Vaccines against SARS-CoV-2 have been made in a record time. However, although the vaccines that have been deployed have clearly reduced the percentage of severe infections in countries where they have been widely used, many developing countries have problems to afford the purchase and/or distribution of approved vaccines. In addition, current vaccines provide with limited mucosal immunity to appropriately prevent infections. New efficacious and safe SARS-CoV-2 vaccines that could be manufactured locally in developing countries, that would not require ultra-congelation and that would induce infection-preventing mucosal immunity are desirable.

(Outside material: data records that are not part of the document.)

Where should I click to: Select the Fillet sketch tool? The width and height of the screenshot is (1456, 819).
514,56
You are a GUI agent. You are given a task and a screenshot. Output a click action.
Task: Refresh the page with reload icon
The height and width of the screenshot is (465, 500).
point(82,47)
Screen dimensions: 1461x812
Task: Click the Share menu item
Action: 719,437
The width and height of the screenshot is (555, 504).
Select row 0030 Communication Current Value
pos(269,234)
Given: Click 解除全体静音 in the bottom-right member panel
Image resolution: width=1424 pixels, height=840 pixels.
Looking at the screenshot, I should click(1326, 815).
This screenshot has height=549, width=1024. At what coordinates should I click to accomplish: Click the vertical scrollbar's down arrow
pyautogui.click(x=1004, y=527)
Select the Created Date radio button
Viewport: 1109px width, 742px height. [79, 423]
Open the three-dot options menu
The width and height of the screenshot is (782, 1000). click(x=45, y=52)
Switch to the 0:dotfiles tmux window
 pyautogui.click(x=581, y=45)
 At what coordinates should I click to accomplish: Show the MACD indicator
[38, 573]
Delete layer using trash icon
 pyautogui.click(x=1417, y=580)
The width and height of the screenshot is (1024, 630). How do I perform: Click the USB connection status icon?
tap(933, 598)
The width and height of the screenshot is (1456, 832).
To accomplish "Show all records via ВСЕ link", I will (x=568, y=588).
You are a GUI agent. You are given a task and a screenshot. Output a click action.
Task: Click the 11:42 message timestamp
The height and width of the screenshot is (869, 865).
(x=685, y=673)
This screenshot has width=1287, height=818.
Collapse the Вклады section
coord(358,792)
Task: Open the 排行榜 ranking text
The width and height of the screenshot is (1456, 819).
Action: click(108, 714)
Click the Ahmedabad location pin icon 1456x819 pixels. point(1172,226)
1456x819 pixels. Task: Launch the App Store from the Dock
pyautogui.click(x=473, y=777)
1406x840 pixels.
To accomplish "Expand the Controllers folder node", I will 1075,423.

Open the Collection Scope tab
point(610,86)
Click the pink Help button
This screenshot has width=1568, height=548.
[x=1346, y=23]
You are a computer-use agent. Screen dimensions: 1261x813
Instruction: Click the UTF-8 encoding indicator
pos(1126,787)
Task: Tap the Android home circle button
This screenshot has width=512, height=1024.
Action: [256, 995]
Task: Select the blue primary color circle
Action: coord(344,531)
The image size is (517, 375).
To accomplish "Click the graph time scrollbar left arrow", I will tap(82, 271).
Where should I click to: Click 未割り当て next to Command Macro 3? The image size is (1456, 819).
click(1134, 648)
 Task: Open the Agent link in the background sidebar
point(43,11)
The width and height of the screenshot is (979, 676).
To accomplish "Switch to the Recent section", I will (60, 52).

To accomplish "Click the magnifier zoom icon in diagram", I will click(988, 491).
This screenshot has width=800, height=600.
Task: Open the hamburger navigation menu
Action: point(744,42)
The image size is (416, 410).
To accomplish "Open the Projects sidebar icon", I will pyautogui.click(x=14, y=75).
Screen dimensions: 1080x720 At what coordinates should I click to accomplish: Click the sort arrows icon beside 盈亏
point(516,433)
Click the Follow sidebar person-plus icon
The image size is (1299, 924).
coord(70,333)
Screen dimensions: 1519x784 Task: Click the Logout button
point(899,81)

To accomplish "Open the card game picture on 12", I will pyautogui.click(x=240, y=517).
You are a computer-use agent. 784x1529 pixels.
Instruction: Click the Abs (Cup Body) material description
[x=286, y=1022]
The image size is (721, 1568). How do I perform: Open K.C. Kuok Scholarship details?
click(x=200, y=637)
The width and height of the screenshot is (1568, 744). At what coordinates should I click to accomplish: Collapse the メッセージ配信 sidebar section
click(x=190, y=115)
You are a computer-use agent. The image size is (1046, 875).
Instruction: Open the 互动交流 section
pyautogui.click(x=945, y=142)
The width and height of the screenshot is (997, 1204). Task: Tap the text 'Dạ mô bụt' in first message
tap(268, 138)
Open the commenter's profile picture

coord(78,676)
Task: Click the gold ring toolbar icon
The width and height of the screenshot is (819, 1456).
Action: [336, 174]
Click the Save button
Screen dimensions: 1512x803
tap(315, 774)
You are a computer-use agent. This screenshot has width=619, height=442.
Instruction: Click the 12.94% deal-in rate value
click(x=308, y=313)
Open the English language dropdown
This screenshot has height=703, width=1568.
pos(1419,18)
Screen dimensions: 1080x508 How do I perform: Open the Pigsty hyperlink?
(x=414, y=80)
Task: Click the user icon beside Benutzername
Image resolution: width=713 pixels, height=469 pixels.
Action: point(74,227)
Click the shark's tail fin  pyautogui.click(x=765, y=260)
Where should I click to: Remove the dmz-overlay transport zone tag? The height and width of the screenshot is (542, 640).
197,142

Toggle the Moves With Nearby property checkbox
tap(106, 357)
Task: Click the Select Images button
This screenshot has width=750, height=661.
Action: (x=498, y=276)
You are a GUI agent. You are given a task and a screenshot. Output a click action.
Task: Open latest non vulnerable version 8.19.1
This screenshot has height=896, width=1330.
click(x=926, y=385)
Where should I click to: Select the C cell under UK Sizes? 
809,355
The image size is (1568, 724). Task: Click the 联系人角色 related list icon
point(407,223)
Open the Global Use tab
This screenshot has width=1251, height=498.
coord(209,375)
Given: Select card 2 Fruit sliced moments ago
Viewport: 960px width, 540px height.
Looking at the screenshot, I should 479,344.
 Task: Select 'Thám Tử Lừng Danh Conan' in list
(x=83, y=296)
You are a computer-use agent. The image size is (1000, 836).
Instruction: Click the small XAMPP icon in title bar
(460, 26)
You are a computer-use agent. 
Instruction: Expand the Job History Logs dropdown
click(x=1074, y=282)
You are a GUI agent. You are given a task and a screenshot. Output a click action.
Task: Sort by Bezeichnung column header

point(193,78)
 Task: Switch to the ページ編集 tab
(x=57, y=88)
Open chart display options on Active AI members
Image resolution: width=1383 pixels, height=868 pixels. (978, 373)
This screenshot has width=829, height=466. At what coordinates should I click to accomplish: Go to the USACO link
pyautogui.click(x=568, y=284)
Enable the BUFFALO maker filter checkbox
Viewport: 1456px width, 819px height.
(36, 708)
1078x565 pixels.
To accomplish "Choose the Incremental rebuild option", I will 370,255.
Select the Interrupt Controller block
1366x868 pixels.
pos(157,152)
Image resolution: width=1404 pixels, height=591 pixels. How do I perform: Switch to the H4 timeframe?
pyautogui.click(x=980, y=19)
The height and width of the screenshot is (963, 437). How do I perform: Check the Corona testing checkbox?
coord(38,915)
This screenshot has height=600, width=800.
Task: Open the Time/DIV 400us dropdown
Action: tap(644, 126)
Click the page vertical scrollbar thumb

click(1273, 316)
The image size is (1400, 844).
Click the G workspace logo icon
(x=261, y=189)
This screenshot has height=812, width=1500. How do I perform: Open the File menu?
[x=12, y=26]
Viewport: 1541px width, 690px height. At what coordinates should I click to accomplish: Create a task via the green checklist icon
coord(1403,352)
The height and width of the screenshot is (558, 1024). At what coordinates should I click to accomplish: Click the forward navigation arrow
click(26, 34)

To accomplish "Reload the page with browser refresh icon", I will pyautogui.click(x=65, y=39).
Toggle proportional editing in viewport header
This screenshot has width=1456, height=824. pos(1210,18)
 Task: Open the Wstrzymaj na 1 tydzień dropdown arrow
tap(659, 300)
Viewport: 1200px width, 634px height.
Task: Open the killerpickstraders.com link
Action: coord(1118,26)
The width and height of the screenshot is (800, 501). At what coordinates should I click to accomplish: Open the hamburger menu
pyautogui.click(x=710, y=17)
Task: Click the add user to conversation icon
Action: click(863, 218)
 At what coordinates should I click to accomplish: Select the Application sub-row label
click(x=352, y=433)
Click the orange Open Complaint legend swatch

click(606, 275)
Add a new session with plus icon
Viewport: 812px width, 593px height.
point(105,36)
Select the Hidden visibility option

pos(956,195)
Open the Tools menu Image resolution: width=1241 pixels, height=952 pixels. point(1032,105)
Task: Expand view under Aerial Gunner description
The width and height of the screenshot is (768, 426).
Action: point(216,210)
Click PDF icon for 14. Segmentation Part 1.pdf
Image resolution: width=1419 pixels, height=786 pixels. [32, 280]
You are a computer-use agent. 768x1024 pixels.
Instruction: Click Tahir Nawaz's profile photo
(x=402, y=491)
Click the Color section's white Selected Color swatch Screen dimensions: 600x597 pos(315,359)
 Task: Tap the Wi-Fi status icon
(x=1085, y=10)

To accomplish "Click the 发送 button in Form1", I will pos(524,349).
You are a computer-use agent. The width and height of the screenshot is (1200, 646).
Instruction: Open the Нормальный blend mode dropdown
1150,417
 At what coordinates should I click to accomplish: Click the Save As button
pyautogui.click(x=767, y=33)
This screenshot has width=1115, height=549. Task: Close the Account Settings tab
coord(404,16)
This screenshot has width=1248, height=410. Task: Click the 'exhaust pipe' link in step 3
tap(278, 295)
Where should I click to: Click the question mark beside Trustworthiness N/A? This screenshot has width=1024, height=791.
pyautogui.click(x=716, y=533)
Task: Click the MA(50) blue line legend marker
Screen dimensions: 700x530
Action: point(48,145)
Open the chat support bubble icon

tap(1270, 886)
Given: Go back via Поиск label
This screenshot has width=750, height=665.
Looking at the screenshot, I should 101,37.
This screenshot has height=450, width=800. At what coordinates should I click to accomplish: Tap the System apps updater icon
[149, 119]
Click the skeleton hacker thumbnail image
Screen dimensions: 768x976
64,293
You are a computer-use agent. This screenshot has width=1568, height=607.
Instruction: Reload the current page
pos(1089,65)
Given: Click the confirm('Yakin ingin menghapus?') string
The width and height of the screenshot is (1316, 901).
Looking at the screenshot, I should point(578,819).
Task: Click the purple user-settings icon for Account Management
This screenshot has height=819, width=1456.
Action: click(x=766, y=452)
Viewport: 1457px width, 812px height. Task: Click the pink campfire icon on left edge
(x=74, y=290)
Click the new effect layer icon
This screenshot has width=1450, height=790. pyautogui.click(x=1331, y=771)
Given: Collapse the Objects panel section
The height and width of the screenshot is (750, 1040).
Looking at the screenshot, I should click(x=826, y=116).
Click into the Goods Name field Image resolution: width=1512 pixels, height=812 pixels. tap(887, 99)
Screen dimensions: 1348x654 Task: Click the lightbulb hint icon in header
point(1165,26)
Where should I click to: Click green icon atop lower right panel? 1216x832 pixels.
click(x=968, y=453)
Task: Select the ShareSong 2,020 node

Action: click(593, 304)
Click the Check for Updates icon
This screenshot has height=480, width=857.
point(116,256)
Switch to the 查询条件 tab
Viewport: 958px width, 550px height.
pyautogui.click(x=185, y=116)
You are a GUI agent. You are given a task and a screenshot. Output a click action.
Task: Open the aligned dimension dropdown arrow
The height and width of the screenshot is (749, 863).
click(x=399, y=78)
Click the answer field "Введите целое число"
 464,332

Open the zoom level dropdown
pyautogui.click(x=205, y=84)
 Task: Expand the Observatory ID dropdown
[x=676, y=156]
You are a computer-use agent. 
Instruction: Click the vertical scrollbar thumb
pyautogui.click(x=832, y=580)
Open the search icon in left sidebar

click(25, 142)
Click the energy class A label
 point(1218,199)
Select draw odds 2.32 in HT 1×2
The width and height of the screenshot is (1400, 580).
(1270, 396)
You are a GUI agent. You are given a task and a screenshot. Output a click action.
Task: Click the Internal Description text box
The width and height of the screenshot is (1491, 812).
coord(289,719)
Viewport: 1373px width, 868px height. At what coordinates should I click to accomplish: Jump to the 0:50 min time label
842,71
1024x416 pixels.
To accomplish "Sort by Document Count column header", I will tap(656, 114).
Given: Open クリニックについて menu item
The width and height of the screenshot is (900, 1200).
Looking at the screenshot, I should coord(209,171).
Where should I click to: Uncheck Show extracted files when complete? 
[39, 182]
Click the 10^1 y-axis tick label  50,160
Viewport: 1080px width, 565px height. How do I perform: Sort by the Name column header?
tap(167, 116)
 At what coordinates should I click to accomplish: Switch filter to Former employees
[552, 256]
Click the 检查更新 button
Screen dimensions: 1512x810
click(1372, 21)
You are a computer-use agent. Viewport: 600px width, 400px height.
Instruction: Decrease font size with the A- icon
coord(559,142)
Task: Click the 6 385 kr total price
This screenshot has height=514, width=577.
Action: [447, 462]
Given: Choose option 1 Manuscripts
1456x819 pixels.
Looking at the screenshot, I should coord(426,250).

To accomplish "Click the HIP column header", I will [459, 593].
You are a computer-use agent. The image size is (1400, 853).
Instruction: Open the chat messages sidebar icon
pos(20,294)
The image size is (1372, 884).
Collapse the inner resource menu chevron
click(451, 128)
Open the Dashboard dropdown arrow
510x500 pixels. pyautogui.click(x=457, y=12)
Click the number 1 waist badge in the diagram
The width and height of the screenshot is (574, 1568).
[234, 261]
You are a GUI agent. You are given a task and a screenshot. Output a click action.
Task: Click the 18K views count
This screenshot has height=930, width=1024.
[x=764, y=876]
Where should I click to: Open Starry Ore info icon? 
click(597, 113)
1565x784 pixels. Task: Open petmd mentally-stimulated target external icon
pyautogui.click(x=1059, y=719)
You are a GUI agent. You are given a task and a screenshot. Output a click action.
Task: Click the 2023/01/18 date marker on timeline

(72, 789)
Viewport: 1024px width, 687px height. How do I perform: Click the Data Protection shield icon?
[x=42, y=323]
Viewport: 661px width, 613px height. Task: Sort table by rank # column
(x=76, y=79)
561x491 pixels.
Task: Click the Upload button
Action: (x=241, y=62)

We have been working in the development of such a vaccine based on a Newcastle disease virus (NDV) vector. This avian virus is widely used as live and inactivated vaccine in poultry against Newcastle disease, a potentially devastating avian disease. NDV inoculation in mammals results in abortive infection due to the induction of a robust local innate immune response that inhibits further virus replication while potentiating the induction of adaptive immune responses. NDV vaccines are manufactured using the same technology as most of the influenza virus vaccines, making it possible its production in most developing countries. We have generated NDV-based vaccines expressing a stabilized version of the S protein of SARS-CoV-2. These vaccines are stable at 2 degrees and provide protection against SARS-CoV-2 and its variants in animal models. NDV-based vaccines not only express the vaccine antigen in infected cells, but also incorporate the antigen into the virion, making it possible the use of either live or inactivated versions of the vaccine. Results from phase I clinical trials demonstrated lack of severe adverse events and very mild reactogenicity, as well as the induction of a robust T cell and neutralizing antibody response against SARS-CoV-2. Additional clinical trials have been initiated using live intranasal administration which has the potential to generate a more potent mucosal immunity for prevention of not only disease but also asymptomatic infections and transmission.

Learning Objectives:

1. Explain how mucosal immunity is required to prevent respiratory virus infections.

2. Discuss current COVID-19 vaccines and how they are highly effective in preventing severe disease, but less efficient in preventing reinfections.

3. Discuss how new generation of COVID-19 vaccines that prevent both severe disease and infection/transmission are desirable.